_RECORDS FOR THIS TASK:_
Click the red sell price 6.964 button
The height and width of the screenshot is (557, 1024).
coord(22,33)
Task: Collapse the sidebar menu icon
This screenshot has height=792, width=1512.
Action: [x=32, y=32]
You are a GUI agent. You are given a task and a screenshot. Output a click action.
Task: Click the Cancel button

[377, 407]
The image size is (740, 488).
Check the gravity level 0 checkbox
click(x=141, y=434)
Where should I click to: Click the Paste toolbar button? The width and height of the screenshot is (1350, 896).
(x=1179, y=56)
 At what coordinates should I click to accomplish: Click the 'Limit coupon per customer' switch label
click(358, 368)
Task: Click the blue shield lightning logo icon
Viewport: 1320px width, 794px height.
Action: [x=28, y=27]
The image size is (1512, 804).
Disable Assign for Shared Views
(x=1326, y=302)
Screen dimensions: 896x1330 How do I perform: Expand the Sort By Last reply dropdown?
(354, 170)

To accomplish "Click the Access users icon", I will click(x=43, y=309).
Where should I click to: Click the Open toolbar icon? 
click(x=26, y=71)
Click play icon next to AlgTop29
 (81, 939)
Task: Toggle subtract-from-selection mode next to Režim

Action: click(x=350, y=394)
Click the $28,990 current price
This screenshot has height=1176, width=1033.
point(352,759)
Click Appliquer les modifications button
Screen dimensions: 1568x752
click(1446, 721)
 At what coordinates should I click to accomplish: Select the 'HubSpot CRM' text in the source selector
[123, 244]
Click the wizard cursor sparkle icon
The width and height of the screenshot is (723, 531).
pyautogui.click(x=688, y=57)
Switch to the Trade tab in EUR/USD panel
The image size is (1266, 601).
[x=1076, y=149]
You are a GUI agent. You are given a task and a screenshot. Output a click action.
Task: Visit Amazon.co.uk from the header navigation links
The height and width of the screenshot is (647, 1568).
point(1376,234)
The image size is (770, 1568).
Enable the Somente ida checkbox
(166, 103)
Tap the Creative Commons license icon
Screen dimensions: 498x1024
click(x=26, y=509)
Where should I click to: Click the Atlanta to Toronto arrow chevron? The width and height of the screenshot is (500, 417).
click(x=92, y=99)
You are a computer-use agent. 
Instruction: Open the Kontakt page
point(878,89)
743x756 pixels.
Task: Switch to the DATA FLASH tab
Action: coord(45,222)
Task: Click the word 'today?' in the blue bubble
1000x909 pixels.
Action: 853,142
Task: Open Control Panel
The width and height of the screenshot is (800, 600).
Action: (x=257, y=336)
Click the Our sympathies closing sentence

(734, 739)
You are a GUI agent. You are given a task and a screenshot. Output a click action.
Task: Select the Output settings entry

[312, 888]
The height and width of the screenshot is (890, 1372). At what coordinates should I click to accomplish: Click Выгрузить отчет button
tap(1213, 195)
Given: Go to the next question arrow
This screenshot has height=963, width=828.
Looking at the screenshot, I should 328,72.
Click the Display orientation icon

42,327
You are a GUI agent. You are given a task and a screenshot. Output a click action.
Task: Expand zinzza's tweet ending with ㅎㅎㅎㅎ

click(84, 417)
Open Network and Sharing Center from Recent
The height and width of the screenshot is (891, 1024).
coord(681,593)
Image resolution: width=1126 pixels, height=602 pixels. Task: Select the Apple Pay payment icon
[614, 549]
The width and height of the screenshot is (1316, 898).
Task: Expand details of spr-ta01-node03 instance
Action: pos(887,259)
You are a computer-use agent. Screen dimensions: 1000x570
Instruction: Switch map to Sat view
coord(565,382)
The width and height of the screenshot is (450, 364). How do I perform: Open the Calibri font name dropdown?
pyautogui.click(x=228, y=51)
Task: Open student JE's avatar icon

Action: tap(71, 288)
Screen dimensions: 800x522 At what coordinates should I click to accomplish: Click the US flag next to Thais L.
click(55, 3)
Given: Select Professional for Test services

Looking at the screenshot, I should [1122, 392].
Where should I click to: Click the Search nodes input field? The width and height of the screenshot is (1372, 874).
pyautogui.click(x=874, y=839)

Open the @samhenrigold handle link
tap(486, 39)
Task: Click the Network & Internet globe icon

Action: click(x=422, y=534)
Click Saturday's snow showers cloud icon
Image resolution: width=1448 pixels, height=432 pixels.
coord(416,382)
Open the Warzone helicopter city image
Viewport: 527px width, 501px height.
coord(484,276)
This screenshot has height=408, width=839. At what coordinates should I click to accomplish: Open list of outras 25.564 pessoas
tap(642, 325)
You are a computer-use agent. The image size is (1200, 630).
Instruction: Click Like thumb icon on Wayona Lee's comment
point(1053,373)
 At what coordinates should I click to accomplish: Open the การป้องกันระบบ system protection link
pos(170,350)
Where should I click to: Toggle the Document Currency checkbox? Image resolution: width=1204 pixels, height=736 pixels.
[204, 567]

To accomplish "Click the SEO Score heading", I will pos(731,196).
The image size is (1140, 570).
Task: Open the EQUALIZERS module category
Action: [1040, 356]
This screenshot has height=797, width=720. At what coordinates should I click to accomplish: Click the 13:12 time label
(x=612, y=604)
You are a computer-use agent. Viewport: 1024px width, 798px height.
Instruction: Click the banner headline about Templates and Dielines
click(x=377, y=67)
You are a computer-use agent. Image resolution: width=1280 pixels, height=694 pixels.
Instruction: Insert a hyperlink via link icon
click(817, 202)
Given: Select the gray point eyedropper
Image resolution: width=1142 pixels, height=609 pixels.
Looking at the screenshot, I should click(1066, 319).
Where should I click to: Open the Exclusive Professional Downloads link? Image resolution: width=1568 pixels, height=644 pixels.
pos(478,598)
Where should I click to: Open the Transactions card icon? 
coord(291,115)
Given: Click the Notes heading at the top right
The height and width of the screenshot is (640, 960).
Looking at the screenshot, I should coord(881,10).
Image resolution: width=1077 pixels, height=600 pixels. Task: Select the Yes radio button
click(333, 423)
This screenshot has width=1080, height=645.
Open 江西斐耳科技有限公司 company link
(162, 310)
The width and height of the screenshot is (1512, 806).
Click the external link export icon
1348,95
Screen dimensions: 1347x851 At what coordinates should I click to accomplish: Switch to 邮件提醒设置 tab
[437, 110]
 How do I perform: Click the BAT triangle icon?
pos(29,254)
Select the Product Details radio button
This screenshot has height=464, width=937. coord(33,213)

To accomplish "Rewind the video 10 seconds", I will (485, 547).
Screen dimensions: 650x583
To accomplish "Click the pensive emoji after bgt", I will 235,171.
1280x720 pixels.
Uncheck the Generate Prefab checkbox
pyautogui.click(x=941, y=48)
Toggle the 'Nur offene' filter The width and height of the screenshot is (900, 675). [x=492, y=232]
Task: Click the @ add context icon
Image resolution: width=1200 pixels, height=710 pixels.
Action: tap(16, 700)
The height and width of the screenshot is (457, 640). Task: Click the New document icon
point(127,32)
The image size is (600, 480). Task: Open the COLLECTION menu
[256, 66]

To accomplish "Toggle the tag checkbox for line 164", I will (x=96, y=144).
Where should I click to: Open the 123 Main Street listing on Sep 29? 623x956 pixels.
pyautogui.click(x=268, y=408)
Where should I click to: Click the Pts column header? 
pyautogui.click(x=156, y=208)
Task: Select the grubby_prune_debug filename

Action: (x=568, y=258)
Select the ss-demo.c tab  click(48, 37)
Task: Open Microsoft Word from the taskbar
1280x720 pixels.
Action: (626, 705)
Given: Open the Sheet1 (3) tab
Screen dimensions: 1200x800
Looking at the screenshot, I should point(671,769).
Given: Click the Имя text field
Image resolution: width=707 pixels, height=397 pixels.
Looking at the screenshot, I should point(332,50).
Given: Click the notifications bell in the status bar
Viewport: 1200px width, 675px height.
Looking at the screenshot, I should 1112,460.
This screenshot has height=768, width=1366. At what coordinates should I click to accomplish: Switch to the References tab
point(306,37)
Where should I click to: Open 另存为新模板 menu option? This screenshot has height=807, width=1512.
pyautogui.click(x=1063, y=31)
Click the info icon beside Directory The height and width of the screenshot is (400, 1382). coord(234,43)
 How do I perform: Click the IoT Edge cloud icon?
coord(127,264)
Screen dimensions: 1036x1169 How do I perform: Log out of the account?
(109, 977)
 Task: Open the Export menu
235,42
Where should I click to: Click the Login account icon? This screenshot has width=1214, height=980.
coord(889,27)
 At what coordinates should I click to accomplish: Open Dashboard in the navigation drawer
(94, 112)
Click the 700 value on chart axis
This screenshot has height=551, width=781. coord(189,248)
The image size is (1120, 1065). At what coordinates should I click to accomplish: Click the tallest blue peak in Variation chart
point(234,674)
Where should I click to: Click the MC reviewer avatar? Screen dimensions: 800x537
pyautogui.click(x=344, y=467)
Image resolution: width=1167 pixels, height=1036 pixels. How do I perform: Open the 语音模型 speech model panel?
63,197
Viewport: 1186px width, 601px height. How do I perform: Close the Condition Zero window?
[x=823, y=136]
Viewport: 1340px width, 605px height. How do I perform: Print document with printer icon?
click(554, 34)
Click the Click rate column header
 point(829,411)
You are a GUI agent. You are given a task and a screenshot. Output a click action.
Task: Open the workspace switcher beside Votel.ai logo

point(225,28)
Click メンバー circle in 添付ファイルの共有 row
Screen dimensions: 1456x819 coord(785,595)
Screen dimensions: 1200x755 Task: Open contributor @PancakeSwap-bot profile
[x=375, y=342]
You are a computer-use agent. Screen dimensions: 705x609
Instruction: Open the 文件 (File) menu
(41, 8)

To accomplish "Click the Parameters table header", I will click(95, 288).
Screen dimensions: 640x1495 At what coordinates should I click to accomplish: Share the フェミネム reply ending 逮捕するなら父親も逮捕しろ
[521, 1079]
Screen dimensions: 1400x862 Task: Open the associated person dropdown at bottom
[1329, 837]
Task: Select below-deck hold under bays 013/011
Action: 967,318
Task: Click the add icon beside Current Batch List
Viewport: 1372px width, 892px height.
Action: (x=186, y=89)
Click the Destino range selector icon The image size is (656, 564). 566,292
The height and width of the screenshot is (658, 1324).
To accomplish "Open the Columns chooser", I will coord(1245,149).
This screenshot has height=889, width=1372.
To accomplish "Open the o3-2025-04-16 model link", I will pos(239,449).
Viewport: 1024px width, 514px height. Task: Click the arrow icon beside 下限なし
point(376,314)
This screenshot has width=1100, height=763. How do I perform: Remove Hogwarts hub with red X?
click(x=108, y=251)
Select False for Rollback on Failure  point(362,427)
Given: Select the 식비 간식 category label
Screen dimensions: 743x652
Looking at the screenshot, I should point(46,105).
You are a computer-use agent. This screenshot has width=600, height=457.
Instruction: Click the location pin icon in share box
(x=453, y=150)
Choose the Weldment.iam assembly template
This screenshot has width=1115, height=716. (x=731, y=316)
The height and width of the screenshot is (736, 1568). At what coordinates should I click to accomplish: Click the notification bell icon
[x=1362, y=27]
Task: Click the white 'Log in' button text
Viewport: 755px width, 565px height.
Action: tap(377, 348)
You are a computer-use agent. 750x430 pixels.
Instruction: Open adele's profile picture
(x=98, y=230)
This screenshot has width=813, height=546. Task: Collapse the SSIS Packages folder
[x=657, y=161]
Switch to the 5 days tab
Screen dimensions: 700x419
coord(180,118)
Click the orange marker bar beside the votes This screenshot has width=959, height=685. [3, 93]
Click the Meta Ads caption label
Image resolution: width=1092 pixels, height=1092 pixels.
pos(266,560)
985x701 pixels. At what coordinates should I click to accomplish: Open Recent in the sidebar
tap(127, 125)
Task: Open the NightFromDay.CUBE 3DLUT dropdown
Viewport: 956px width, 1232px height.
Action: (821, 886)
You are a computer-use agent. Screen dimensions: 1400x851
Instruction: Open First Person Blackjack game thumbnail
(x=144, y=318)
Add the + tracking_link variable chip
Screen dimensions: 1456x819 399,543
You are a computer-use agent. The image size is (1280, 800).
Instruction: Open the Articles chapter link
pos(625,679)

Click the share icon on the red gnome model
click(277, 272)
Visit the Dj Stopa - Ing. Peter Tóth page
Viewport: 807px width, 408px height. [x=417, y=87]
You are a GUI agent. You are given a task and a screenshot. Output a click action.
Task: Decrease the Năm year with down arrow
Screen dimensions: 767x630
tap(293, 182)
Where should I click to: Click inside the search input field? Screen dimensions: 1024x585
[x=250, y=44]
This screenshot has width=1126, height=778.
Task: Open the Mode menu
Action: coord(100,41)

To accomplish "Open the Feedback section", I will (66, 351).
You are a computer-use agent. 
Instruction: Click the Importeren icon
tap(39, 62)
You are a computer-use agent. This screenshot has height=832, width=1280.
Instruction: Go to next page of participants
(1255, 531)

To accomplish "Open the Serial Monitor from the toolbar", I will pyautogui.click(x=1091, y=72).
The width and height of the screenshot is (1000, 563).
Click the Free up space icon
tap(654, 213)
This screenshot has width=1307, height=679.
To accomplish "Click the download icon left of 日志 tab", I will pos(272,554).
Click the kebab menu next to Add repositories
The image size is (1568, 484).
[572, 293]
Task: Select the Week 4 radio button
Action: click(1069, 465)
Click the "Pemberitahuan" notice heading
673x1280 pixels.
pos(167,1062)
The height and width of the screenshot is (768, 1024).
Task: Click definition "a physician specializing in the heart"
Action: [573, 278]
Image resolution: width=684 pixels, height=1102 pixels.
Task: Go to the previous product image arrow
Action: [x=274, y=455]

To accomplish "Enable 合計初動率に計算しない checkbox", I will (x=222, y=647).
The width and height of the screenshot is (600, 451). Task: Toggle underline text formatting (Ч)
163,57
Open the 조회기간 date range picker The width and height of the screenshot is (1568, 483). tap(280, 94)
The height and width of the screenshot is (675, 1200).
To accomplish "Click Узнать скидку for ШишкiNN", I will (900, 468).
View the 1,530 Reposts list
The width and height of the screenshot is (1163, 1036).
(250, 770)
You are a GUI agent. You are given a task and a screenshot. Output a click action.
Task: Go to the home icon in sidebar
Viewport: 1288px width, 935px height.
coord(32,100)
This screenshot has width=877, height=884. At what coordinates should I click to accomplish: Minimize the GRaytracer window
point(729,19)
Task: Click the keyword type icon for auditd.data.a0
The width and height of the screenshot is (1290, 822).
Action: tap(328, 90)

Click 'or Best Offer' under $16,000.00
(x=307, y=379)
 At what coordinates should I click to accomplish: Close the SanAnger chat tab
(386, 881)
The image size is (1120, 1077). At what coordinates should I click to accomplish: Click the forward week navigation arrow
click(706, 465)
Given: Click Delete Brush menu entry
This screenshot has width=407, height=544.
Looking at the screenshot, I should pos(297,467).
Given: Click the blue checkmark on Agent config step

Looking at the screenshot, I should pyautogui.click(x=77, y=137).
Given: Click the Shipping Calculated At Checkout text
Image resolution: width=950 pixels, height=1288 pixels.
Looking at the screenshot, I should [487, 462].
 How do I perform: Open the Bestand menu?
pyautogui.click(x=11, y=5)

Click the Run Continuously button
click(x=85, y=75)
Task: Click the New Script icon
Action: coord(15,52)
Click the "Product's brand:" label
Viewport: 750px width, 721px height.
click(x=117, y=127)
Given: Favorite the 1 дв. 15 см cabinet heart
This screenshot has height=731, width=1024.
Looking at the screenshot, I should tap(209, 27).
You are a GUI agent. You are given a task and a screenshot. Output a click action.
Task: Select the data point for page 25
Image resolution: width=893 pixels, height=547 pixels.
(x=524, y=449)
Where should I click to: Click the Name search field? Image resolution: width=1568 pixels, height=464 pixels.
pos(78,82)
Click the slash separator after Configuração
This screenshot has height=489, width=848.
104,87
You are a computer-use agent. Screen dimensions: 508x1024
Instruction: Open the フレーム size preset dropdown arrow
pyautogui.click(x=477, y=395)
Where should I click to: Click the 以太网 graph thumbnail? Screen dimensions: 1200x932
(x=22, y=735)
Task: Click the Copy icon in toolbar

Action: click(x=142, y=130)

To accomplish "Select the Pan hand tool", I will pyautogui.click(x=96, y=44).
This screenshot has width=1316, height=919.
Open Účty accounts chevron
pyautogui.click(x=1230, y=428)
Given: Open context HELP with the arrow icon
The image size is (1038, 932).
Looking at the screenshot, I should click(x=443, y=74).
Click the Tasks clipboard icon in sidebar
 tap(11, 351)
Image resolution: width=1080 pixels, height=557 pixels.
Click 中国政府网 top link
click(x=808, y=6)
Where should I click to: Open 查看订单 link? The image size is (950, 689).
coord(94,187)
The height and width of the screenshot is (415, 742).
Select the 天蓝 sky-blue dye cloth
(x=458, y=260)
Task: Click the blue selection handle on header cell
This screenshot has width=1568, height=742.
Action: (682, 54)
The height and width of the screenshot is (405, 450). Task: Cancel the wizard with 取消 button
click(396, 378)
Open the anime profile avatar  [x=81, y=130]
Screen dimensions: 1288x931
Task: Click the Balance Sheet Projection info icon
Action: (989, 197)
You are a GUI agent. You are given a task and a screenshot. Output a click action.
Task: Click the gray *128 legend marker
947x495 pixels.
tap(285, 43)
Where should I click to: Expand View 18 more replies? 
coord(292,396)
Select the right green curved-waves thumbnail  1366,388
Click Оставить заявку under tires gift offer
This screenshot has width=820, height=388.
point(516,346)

_YOUR ASSIGNMENT:_ Keep both end lines and retype everything in the records above from the line containing "Task: Click the blue shield" through the line containing "The image size is (770, 1568).", exactly, with nothing else.

_OUTPUT OF THE EXERCISE:_
Task: Click the blue shield lightning logo icon
Viewport: 1320px width, 794px height.
Action: [x=28, y=27]
The image size is (1512, 804).
Disable Assign for Shared Views
(x=1326, y=302)
Screen dimensions: 896x1330 How do I perform: Expand the Sort By Last reply dropdown?
(354, 170)

To accomplish "Click the Access users icon", I will click(x=43, y=309).
Where should I click to: Click the Open toolbar icon? 
click(x=26, y=71)
Click play icon next to AlgTop29
 (81, 939)
Task: Toggle subtract-from-selection mode next to Režim

Action: click(x=350, y=394)
Click the $28,990 current price
This screenshot has height=1176, width=1033.
point(352,759)
Click Appliquer les modifications button
Screen dimensions: 1568x752
click(1446, 721)
 At what coordinates should I click to accomplish: Select the 'HubSpot CRM' text in the source selector
[123, 244]
Click the wizard cursor sparkle icon
The width and height of the screenshot is (723, 531).
pyautogui.click(x=688, y=57)
Switch to the Trade tab in EUR/USD panel
The image size is (1266, 601).
[x=1076, y=149]
You are a GUI agent. You are given a task and a screenshot. Output a click action.
Task: Visit Amazon.co.uk from the header navigation links
The height and width of the screenshot is (647, 1568).
point(1376,234)
The image size is (770, 1568).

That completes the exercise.